(begin)

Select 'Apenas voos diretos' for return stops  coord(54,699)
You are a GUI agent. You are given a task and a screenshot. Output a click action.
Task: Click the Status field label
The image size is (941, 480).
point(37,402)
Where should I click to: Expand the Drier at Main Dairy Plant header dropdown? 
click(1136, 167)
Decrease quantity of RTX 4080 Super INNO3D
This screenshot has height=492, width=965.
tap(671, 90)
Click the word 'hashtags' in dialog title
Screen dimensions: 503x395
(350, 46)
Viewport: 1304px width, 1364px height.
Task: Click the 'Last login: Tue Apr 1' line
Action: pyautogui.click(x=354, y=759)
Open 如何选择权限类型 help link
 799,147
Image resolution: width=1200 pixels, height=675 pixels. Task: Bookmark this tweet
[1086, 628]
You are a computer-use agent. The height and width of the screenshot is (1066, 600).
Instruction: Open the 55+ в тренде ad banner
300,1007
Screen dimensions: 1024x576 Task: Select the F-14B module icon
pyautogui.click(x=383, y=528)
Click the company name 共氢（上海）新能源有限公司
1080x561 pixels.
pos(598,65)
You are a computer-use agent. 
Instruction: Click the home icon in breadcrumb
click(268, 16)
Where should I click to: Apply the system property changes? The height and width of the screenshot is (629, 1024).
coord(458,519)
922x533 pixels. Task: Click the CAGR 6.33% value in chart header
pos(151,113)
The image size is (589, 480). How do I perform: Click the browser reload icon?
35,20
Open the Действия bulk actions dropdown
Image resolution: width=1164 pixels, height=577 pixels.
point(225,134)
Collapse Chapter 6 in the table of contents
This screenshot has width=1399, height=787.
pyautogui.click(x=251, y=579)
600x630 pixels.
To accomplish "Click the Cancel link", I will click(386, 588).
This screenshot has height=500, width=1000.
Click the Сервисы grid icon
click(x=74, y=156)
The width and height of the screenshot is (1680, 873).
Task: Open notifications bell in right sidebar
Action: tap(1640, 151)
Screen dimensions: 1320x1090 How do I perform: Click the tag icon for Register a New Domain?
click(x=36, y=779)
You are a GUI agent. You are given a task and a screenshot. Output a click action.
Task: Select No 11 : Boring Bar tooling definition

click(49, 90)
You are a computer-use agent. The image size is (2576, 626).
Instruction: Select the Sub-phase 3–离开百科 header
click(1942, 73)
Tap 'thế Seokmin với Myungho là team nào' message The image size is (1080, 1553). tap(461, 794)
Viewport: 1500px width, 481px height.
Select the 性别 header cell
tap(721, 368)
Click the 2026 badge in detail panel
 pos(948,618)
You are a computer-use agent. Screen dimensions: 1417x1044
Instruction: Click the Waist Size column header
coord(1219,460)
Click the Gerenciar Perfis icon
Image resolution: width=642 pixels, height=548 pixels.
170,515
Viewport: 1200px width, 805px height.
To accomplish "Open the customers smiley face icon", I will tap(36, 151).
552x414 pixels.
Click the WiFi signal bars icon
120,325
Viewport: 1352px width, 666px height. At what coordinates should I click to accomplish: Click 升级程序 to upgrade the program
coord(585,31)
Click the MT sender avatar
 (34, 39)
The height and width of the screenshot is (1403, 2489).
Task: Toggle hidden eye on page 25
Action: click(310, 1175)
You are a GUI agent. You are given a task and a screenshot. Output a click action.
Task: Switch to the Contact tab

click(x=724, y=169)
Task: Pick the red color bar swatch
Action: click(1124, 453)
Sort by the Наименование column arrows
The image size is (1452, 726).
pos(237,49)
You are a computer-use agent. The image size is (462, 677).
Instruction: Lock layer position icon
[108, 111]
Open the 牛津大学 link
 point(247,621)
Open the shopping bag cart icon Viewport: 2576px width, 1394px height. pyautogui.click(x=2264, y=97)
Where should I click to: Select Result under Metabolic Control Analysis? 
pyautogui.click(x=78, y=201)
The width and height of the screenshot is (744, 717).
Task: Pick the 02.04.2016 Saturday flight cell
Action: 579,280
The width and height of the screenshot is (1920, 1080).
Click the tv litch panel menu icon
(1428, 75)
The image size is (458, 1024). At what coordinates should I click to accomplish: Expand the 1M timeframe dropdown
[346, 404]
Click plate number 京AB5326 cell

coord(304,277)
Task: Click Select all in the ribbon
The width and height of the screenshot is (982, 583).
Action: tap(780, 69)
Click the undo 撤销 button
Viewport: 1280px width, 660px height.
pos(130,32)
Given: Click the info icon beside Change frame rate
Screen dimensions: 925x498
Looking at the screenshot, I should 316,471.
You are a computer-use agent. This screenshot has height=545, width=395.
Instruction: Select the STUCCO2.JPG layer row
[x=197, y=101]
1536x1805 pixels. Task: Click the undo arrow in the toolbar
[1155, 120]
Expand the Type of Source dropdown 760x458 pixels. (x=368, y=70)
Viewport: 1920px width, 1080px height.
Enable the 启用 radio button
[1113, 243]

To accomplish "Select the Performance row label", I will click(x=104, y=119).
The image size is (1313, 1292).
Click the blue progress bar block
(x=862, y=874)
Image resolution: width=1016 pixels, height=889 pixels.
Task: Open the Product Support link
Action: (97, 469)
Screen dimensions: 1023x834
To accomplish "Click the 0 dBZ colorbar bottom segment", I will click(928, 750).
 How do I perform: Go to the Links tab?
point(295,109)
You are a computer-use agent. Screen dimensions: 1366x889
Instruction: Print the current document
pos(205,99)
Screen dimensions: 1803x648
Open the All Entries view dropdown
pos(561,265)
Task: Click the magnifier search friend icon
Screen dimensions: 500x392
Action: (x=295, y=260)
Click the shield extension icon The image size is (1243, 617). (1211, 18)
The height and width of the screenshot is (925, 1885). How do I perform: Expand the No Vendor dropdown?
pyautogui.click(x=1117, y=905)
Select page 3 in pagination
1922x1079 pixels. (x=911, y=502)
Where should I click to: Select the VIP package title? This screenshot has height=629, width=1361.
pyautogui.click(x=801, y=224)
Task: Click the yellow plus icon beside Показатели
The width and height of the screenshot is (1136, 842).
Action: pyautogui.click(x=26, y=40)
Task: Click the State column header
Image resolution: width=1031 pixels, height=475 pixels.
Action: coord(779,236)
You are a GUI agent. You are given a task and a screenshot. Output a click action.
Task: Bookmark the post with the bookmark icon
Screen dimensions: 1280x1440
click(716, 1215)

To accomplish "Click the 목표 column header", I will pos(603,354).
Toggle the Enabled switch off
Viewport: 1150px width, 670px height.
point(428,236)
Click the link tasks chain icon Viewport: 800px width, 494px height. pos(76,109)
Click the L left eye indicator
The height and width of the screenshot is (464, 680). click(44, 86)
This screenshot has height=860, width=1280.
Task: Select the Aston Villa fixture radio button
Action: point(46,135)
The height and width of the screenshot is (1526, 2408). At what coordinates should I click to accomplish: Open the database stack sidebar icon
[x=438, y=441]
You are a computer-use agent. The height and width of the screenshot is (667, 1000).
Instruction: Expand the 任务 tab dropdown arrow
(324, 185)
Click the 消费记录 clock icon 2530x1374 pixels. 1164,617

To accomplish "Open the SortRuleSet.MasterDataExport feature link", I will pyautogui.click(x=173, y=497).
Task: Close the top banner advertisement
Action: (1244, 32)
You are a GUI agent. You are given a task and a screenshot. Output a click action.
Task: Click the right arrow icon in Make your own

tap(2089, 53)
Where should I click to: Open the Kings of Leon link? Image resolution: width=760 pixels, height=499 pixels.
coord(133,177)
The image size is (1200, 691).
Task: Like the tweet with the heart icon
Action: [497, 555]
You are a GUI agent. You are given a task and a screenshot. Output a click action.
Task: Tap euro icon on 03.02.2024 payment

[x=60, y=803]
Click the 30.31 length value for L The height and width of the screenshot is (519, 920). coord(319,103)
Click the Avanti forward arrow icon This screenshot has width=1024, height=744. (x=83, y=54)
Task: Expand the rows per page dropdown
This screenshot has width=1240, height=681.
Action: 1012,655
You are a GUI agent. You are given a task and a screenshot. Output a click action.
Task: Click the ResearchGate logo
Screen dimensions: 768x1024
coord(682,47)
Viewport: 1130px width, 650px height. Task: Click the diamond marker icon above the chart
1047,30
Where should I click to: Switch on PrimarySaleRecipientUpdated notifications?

(end)

**SET PROBLEM**
Convert the lines from the start of the records through the line containing "will click(386, 588)." into a JSON list of strings, one string per line, omitting blank lines.

**RESULT OF THE EXERCISE**
[
  "Select 'Apenas voos diretos' for return stops  coord(54,699)",
  "You are a GUI agent. You are given a task and a screenshot. Output a click action.",
  "Task: Click the Status field label",
  "The image size is (941, 480).",
  "point(37,402)",
  "Where should I click to: Expand the Drier at Main Dairy Plant header dropdown? ",
  "click(1136, 167)",
  "Decrease quantity of RTX 4080 Super INNO3D",
  "This screenshot has height=492, width=965.",
  "tap(671, 90)",
  "Click the word 'hashtags' in dialog title",
  "Screen dimensions: 503x395",
  "(350, 46)",
  "Viewport: 1304px width, 1364px height.",
  "Task: Click the 'Last login: Tue Apr 1' line",
  "Action: pyautogui.click(x=354, y=759)",
  "Open 如何选择权限类型 help link",
  " 799,147",
  "Image resolution: width=1200 pixels, height=675 pixels. Task: Bookmark this tweet",
  "[1086, 628]",
  "You are a computer-use agent. The height and width of the screenshot is (1066, 600).",
  "Instruction: Open the 55+ в тренде ad banner",
  "300,1007",
  "Screen dimensions: 1024x576 Task: Select the F-14B module icon",
  "pyautogui.click(x=383, y=528)",
  "Click the company name 共氢（上海）新能源有限公司",
  "1080x561 pixels.",
  "pos(598,65)",
  "You are a computer-use agent. ",
  "Instruction: Click the home icon in breadcrumb",
  "click(268, 16)",
  "Where should I click to: Apply the system property changes? The height and width of the screenshot is (629, 1024).",
  "coord(458,519)",
  "922x533 pixels. Task: Click the CAGR 6.33% value in chart header",
  "pos(151,113)",
  "The image size is (589, 480). How do I perform: Click the browser reload icon?",
  "35,20",
  "Open the Действия bulk actions dropdown",
  "Image resolution: width=1164 pixels, height=577 pixels.",
  "point(225,134)",
  "Collapse Chapter 6 in the table of contents",
  "This screenshot has width=1399, height=787.",
  "pyautogui.click(x=251, y=579)",
  "600x630 pixels.",
  "To accomplish \"Click the Cancel link\", I will click(386, 588)."
]